Items from a data source
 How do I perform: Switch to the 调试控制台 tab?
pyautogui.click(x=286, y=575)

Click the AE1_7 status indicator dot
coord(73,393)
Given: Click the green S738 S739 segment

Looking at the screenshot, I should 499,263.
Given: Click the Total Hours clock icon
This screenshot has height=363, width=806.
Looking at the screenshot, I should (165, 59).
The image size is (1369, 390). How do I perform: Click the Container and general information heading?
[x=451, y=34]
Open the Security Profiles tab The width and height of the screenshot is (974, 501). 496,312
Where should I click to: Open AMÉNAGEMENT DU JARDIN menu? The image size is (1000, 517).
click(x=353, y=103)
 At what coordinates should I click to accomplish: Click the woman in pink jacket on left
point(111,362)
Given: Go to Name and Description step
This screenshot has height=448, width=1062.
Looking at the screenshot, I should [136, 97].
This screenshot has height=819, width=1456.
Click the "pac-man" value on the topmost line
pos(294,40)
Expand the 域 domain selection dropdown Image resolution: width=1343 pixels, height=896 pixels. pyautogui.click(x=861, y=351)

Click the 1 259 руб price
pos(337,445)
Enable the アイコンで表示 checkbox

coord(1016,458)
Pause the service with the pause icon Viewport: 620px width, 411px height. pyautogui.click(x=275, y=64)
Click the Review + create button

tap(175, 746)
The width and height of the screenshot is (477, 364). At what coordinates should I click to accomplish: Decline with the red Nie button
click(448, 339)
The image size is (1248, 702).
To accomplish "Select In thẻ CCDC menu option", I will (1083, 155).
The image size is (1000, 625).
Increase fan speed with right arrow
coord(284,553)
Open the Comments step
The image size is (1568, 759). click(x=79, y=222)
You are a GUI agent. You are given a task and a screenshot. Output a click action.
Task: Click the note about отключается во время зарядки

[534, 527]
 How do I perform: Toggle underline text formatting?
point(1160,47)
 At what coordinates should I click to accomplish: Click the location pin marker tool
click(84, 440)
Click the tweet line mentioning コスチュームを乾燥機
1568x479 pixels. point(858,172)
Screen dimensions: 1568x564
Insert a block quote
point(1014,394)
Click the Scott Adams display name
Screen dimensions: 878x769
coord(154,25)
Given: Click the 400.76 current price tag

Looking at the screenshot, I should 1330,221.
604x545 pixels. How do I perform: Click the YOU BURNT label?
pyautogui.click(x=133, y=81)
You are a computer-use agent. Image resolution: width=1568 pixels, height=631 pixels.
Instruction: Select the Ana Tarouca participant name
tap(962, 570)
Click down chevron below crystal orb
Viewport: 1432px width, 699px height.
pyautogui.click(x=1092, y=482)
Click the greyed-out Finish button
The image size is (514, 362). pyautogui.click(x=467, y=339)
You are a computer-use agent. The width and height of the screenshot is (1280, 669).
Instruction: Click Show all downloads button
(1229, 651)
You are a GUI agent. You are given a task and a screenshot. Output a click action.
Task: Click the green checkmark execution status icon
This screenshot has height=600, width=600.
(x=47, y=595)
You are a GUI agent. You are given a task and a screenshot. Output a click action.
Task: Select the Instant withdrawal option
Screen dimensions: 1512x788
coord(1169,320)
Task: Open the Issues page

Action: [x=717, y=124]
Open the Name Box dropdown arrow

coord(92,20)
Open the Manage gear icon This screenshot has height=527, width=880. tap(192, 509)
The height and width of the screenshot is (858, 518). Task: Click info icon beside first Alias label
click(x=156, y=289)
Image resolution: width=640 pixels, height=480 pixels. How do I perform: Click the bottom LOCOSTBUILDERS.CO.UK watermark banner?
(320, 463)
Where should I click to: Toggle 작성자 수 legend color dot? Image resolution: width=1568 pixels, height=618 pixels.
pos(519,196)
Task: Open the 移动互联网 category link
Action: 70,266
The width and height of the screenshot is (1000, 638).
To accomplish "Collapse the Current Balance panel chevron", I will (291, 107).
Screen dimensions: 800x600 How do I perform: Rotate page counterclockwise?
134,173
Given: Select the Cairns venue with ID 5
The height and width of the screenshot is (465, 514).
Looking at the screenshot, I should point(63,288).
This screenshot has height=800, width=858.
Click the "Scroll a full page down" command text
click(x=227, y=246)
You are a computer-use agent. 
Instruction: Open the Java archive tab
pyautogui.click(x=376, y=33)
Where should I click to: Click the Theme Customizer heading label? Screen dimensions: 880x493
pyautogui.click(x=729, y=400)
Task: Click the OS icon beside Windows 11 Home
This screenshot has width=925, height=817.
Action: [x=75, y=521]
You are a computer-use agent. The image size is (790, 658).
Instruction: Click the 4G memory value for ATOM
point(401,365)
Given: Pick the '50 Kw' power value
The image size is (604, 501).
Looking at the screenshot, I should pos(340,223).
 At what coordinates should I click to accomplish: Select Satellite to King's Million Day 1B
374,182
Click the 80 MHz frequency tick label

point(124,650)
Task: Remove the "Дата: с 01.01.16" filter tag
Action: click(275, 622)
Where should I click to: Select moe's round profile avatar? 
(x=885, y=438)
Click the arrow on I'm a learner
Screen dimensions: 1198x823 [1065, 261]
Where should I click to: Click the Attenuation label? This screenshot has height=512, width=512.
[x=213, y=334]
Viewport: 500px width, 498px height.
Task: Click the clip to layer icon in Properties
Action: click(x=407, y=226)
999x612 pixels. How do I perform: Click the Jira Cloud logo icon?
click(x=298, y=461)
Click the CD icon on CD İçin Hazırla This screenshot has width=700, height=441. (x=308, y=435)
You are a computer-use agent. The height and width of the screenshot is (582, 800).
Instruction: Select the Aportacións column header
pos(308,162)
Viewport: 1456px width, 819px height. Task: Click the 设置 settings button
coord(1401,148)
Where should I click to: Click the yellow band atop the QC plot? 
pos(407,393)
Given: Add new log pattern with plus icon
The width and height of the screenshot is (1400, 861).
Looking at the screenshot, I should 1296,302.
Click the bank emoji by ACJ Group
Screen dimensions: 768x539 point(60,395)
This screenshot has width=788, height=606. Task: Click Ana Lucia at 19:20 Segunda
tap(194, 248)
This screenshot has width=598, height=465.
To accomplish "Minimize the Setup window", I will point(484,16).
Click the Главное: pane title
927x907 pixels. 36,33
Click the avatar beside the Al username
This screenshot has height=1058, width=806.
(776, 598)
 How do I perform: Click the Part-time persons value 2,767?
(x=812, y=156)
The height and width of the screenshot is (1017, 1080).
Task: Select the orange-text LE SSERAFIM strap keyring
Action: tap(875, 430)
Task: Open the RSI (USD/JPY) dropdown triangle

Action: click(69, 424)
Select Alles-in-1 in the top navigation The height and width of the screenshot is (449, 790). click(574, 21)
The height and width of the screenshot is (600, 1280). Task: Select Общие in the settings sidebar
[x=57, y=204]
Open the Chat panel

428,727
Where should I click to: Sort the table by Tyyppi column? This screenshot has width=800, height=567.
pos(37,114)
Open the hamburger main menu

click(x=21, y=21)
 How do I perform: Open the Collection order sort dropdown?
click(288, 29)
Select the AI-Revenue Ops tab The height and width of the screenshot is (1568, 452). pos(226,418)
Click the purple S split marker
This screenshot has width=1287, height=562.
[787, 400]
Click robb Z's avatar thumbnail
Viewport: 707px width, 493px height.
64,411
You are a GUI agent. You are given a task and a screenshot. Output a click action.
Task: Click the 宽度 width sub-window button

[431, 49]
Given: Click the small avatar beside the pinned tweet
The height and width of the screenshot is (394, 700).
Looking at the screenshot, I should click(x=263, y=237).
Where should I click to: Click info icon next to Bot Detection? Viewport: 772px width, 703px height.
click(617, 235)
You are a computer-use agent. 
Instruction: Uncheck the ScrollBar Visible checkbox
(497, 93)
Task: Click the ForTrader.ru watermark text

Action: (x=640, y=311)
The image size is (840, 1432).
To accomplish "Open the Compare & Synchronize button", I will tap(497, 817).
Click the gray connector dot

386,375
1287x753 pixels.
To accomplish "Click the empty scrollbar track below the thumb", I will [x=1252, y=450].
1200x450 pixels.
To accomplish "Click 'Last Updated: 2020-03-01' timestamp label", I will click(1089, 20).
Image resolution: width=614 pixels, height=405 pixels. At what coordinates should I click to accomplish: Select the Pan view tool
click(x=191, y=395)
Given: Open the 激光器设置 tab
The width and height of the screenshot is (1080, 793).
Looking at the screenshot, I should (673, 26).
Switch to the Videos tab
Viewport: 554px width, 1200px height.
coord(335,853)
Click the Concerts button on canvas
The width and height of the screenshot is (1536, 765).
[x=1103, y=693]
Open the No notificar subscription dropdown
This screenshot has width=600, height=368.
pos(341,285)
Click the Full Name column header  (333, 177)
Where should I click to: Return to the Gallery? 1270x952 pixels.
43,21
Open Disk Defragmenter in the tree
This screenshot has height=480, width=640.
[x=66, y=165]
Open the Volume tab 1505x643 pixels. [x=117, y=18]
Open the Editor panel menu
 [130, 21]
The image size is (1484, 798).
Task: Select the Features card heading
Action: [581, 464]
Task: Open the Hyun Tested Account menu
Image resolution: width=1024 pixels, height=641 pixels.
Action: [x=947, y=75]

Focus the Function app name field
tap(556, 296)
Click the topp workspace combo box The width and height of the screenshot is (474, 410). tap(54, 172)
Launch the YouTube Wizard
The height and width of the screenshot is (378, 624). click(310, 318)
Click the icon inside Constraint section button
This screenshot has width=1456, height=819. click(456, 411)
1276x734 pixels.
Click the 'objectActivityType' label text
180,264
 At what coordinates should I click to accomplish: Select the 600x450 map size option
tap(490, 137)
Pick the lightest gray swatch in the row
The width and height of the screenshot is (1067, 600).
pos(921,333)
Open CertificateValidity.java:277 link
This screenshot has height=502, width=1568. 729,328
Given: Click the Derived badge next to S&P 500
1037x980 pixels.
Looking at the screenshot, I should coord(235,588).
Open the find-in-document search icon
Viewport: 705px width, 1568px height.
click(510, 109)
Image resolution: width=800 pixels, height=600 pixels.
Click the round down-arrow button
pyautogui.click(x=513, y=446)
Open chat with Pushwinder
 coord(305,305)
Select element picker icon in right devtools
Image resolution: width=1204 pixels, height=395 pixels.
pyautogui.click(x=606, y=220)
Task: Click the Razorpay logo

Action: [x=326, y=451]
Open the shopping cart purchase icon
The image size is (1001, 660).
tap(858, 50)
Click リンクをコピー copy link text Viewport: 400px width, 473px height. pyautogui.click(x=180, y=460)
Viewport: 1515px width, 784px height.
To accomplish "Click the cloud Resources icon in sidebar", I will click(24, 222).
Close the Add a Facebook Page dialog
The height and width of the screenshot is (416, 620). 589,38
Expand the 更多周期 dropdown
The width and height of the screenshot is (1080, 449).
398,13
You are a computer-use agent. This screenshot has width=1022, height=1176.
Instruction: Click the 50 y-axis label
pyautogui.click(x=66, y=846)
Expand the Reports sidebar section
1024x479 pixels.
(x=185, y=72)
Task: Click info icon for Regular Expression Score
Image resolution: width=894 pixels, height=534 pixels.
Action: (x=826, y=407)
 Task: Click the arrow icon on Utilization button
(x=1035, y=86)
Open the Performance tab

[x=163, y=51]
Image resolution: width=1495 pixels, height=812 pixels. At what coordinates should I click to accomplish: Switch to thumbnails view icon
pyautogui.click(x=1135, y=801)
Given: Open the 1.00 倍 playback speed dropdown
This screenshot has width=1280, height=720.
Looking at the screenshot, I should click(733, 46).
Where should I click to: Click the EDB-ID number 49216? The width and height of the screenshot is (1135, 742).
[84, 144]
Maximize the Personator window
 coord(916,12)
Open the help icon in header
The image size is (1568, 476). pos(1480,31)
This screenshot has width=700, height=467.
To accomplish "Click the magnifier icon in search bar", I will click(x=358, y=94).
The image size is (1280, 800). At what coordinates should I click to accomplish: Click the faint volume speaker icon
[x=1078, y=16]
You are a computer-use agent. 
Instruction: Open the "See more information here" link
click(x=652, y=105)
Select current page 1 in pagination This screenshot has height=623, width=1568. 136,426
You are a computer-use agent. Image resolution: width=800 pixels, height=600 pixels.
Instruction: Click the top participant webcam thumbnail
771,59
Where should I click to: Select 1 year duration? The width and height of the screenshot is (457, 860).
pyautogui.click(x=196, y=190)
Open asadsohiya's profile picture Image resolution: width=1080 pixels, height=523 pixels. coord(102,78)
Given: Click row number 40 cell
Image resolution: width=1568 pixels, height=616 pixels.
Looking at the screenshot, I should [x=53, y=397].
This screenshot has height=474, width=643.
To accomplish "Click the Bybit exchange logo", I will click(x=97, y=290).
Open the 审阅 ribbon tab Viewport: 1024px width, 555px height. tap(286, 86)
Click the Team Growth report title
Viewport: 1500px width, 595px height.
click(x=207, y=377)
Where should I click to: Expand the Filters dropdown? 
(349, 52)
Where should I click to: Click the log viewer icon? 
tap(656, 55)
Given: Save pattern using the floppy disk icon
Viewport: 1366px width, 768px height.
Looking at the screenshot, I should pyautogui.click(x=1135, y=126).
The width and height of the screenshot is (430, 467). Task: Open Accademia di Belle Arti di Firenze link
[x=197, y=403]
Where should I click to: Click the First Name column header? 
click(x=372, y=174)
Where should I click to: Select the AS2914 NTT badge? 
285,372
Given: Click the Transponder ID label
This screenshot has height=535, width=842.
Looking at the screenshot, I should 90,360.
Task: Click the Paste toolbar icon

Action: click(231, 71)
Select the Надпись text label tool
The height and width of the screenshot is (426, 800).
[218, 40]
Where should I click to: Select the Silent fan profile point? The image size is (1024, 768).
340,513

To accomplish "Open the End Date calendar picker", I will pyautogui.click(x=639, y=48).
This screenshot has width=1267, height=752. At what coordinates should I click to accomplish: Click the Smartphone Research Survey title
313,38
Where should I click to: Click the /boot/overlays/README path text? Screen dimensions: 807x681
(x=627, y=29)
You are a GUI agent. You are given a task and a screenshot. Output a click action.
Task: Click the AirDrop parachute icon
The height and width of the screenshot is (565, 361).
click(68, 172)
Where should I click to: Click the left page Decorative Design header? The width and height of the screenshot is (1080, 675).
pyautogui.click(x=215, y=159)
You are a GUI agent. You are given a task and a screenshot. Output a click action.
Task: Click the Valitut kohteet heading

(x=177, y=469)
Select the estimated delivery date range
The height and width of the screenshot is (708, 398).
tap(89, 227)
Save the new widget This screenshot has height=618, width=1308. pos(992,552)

_Task prompt:_ Lines from the beginning of the data above through the line containing "Given: Click the Total Hours clock icon" are to be returned exactly, and no others.

_Solved exercise:_
 How do I perform: Switch to the 调试控制台 tab?
pyautogui.click(x=286, y=575)

Click the AE1_7 status indicator dot
coord(73,393)
Given: Click the green S738 S739 segment

Looking at the screenshot, I should 499,263.
Given: Click the Total Hours clock icon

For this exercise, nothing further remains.